Tomorrow, I will be leading a weekend retreat for high school aged kids who will be CITs at the day camp my son started attending in 2004. While this will be challenging, it is so important for all kids, but especially kids who have chronic illnesses, to practice being responsible for themselves and their own care somewhere safe. Think of me and send good thoughts my way.
Thank you for your words—-it happened so long ago and I remember it like yesterday. It was a lesson I never forgot. Thanks again.

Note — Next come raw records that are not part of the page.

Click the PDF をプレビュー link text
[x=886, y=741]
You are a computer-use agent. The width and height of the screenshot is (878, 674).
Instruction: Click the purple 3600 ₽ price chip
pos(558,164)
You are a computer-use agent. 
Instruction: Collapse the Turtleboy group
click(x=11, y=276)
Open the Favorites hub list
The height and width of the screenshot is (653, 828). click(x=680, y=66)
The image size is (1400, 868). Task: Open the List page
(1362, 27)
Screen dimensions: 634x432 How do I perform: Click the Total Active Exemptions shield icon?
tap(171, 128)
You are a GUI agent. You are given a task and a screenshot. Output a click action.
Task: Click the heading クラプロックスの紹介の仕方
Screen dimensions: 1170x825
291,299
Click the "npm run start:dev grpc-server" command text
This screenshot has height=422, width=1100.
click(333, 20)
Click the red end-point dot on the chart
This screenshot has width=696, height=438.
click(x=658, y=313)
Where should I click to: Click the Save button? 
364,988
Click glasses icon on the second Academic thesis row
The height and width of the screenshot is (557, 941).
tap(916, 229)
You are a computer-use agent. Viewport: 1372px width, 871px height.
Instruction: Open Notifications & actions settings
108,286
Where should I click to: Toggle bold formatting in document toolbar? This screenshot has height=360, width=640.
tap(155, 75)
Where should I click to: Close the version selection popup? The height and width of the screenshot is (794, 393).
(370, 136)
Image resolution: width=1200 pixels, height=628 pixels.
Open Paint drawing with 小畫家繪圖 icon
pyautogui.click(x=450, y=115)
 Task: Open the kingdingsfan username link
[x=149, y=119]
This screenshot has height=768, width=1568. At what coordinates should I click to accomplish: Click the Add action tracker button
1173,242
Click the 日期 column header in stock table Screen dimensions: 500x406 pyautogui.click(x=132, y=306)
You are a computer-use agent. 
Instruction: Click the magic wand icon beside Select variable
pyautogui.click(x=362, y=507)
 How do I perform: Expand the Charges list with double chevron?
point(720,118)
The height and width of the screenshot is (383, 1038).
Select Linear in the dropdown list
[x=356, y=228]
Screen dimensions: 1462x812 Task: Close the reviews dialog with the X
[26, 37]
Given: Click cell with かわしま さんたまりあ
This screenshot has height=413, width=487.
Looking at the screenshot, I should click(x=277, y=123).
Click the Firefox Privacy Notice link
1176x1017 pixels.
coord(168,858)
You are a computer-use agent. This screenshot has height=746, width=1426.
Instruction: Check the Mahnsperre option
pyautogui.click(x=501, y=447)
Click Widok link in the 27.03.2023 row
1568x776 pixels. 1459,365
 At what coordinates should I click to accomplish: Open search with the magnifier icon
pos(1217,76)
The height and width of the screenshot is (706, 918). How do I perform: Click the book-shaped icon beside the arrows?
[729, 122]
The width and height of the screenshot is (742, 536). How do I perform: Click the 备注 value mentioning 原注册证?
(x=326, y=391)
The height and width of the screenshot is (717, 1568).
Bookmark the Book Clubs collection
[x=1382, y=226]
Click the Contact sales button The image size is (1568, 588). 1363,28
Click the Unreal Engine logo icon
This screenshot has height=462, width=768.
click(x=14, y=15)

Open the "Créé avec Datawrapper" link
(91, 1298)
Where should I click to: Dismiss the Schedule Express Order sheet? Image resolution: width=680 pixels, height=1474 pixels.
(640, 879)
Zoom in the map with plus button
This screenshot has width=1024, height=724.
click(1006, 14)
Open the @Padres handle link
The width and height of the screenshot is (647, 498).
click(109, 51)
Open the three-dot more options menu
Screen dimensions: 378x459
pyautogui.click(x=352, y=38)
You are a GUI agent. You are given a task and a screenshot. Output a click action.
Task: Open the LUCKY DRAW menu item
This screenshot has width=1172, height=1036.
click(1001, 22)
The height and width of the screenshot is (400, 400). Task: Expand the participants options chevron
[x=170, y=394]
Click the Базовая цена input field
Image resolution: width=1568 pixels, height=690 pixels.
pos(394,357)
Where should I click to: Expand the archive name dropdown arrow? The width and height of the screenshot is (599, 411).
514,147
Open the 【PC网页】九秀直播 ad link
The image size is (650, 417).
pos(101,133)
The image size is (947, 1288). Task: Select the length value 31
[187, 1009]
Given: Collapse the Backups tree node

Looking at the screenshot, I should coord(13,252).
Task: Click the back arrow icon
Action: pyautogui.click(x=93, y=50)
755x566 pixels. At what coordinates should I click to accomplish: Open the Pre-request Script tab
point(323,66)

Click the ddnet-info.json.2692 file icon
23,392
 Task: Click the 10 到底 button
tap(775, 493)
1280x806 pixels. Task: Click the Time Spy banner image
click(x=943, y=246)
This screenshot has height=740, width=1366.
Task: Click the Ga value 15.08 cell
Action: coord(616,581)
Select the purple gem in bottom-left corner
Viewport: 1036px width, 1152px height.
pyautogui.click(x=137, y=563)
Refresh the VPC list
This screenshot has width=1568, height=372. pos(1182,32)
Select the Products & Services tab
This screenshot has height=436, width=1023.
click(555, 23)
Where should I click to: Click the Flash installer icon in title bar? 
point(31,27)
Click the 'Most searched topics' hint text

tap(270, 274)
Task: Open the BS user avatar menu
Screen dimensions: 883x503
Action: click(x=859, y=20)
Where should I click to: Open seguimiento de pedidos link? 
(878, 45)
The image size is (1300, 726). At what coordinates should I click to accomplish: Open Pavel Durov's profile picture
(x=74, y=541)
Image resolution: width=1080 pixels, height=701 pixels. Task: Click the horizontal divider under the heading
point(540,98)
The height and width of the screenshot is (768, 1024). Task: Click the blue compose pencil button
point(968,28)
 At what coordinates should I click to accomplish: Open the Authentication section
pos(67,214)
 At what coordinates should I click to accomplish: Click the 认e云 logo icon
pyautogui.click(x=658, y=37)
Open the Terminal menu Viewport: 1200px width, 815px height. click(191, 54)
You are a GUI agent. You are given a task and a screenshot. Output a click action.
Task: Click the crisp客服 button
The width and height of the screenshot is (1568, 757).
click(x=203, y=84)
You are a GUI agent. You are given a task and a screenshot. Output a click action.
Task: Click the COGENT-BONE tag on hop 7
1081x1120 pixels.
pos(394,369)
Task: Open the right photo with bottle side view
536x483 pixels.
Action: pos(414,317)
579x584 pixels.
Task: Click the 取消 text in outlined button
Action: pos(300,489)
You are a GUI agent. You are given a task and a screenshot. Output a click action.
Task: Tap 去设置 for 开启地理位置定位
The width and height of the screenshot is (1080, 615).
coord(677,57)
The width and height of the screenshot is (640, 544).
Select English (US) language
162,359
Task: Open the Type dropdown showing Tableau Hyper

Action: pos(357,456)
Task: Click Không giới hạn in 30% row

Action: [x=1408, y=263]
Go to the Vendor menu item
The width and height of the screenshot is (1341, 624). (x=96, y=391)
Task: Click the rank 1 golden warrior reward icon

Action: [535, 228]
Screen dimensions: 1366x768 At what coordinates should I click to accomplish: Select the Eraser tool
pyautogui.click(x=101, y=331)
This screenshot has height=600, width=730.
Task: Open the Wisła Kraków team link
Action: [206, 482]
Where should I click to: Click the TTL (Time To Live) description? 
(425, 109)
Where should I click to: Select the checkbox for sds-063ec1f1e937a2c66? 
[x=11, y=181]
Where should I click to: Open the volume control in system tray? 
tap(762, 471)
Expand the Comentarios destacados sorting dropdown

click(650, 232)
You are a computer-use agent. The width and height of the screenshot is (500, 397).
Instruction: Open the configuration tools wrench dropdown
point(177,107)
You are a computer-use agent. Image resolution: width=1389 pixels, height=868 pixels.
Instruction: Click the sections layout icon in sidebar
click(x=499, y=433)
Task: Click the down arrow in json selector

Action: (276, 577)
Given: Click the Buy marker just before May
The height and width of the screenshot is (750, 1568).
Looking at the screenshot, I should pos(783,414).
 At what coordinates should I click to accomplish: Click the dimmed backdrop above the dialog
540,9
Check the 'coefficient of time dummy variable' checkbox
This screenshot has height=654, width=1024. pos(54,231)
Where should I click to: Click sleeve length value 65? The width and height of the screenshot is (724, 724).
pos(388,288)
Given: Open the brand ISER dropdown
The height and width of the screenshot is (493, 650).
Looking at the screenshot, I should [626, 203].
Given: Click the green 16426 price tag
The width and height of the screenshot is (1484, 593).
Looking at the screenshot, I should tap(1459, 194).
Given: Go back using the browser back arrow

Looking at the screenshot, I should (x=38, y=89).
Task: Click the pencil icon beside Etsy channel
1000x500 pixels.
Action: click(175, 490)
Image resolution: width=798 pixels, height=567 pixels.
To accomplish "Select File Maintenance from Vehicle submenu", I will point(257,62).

I will do just that—-best of everything.
Jeanette Collier says:
Yes, Tom, I agree. Setting age appropriate Diabetes management responsibilities is an important part of preparing for adulthood. I would feel better if I had total control but he has 6 years until he’s off to college and that time is going to fly by. I force the control freak in me to chill out knowing it will be better for him in the long run. Of course things don’t go as perfectly as they would if I micromanaged him but it’s part of the learning process. I’m proud to say my 6th grader is really independent. He calculates his own carbs, he takes care of his pump blouses waves squares, he corrects – and yes, he screws up sometimes. He’s still a kid so I have to occasionally remind him to check and I have to treat the lows but I think we’re on the right path for his future and our relationship 🙂
Thanks Jeanette for sharing a little of what you deal with Sounds like a 6th grader who is giving his all….just like his mom. 🙂
Thanks again for writing.
My daughter was only diagnosed 2 months ago, but I have already been rolling a blog post on this topic around in my head. I find, when I am writing about D, I have to often go back and change the pronouns, I write about,”we,” “our,” and, “us.” And I have to edit it to say, “hers” and, “she.” Because right now, it truly is all mixed up in my head. I am well aware of the phenomenon, but I’m not quite over the reflexive reaction. But I have definitely noticed some commingling of ownership. Something to work on. Great post.
Thanks Julie and welcome into the DOC community (although sorry about your ‘new normal’). If ever you need anything—just call.